1972年、新入生だった私の復帰の自覚は琉球大学が国立となったことくらいだったが、5月15日の土砂降りの雨が「沖縄の人々が流した涙だった」と表現されたことが忘れられない。それは嬉し涙ではなく怒りと悲しみの涙だった。人権無き米軍占領下の苦難の救いを、日本を祖国と呼んでの復帰に求め「基地なき平和な島」を夢見た人々は、米軍基地にさらなる自衛隊配備という、沖縄の声無き日米政府による沖縄返還に裏切られた。
  復帰53年目の沖縄で、その怒りと悲しみは増すばかりの日々だが、それはすでに復帰時に「沖縄少数派」(仲宗根勇1981)が予言したことであった。復帰前後に書かれた論考集は驚くばかりに今の沖縄の姿を描き出している。「沖縄政治における中央志向性の増大」各組織、政党、派閥の本土系列化で沖縄の政治は分断され独自の力を失っている。今の沖縄の政治を決める選挙時の混乱の背景に、中央繋がりの各政党の党利党略や中央組織の思考に連なる組合がある。米軍権力に迎合したと同様に日本権力に迎合する「『売民の徒』も後を絶たないだろう」との言葉には、米国に直接沖縄の声を届ける機会を潰すことに尽力した沖縄の政治家や賛同者など、最近の出来事が思い出されて悲しい。
「企業と軍隊を主人とする沖縄島の要塞化という体制の長期的展望の実現」辛うじて保たれていた沖縄の自然や伝統・文化の急速な喪失を実感するのは私だけではないだろう。緑残る「やんばる」を本土企業による開発で失う可能性がある今、アミューズメント観光経済の夢を追う私たちに不足しているのは、人工ではない自然の豊かさこそ観光経済の基礎であるとの認識だろう。政府や企業の机上の計算による開発による生物多様性に富む自然環境の破壊が進むが、他県と異なり市民がどれほど反対しようが解決困難な理由は、経済利益の企業開発と相まって、辺野古大浦湾や浦添西海岸、与那国の樽舞湿原など、殆どに軍事が絡んでいることだ。

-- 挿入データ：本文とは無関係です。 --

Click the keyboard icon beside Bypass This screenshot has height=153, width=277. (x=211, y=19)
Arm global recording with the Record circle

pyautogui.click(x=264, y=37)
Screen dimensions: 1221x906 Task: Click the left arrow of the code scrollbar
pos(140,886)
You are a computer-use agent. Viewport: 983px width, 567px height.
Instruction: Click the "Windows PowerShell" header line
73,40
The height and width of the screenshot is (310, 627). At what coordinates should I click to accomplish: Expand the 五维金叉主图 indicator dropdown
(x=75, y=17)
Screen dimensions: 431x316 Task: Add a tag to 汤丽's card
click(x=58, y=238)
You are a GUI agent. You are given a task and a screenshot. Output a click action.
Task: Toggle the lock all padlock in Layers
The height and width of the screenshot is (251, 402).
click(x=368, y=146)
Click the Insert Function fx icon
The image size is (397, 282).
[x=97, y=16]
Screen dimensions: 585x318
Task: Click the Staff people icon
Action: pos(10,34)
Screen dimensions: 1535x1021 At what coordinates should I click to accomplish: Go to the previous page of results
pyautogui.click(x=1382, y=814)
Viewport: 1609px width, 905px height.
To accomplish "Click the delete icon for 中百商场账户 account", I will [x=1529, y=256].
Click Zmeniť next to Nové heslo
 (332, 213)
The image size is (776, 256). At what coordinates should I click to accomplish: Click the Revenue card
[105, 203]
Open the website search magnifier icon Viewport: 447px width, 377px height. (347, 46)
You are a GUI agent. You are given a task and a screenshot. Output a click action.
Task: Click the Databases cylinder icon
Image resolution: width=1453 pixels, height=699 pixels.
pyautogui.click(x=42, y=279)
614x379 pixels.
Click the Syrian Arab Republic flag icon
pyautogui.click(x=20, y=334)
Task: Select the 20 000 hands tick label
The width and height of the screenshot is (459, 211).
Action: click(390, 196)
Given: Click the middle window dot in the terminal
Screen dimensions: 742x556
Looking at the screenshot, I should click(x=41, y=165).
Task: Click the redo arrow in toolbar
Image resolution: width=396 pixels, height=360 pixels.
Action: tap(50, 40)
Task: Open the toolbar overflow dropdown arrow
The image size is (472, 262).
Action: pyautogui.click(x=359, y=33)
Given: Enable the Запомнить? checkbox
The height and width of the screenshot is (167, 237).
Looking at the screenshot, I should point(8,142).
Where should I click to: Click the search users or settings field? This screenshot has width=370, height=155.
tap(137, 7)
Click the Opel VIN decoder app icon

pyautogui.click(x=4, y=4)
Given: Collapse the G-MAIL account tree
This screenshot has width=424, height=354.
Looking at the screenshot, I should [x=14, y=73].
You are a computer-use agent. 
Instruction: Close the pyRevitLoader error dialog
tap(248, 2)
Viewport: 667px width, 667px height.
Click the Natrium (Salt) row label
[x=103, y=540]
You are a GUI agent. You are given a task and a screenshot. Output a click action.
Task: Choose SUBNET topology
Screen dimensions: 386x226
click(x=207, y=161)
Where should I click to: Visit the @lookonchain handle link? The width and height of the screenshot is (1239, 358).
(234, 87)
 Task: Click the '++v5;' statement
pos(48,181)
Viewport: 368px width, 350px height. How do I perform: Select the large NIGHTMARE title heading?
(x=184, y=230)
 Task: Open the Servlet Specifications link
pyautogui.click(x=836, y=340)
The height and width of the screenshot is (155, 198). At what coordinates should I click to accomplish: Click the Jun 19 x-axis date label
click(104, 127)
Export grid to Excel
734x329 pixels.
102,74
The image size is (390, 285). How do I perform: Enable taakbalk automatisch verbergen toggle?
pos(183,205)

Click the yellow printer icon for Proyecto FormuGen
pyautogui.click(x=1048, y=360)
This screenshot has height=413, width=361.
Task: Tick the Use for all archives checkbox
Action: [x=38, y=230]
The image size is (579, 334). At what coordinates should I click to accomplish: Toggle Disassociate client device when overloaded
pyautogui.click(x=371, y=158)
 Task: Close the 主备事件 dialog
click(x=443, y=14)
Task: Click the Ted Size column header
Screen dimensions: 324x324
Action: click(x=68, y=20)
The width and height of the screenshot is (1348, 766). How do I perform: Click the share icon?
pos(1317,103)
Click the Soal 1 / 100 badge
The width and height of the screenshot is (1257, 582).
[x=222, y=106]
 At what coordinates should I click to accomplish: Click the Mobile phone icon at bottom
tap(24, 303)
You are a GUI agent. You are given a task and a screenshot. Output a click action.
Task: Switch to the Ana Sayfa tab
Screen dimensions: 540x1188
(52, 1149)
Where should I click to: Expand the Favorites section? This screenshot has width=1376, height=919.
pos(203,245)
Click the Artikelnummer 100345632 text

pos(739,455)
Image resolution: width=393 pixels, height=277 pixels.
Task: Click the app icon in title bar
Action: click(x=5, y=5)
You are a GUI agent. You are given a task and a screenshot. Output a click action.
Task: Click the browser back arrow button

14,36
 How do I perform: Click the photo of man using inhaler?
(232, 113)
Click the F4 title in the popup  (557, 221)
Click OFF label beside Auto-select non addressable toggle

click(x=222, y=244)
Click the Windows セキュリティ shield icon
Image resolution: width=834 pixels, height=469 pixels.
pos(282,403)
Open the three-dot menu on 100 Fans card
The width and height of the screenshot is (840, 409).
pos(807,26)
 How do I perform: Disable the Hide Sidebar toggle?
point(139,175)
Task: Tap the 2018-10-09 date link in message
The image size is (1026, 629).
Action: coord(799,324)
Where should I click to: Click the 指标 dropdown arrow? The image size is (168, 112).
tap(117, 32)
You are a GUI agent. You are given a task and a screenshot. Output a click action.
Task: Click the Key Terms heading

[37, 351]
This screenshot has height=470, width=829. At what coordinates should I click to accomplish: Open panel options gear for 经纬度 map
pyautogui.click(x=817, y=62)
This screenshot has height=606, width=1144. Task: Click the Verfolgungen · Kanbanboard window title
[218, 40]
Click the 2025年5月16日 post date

「復帰を求める以上、日本の現実の国家構造からして安保復帰たらざるを得ないのは当然」を噛みしめざるを得ない。日米共同作戦計画下、迷彩色の自衛隊員が島々を闊歩し、軍事要塞化が強行され「台湾有事」での再びの戦場に怯える今、沖縄はかつて大田知事や翁長知事が日本政府に問うた「沖縄は日本国民に入っていますか?」の答えを思い知らされている。「日本国軍=自衛隊の黒い力で息もできない地獄図絵にたたきこまれることが予想されている」沖縄だ。しかし、信じたい。米軍占領下で培った抵抗の力を。沖縄を沖縄に返すために。

与那覇恵子(当会共同代表)

※本稿は与那覇さんの承諾を得て、琉球新報(2025年5月15日)に掲載された論壇を転載したものです。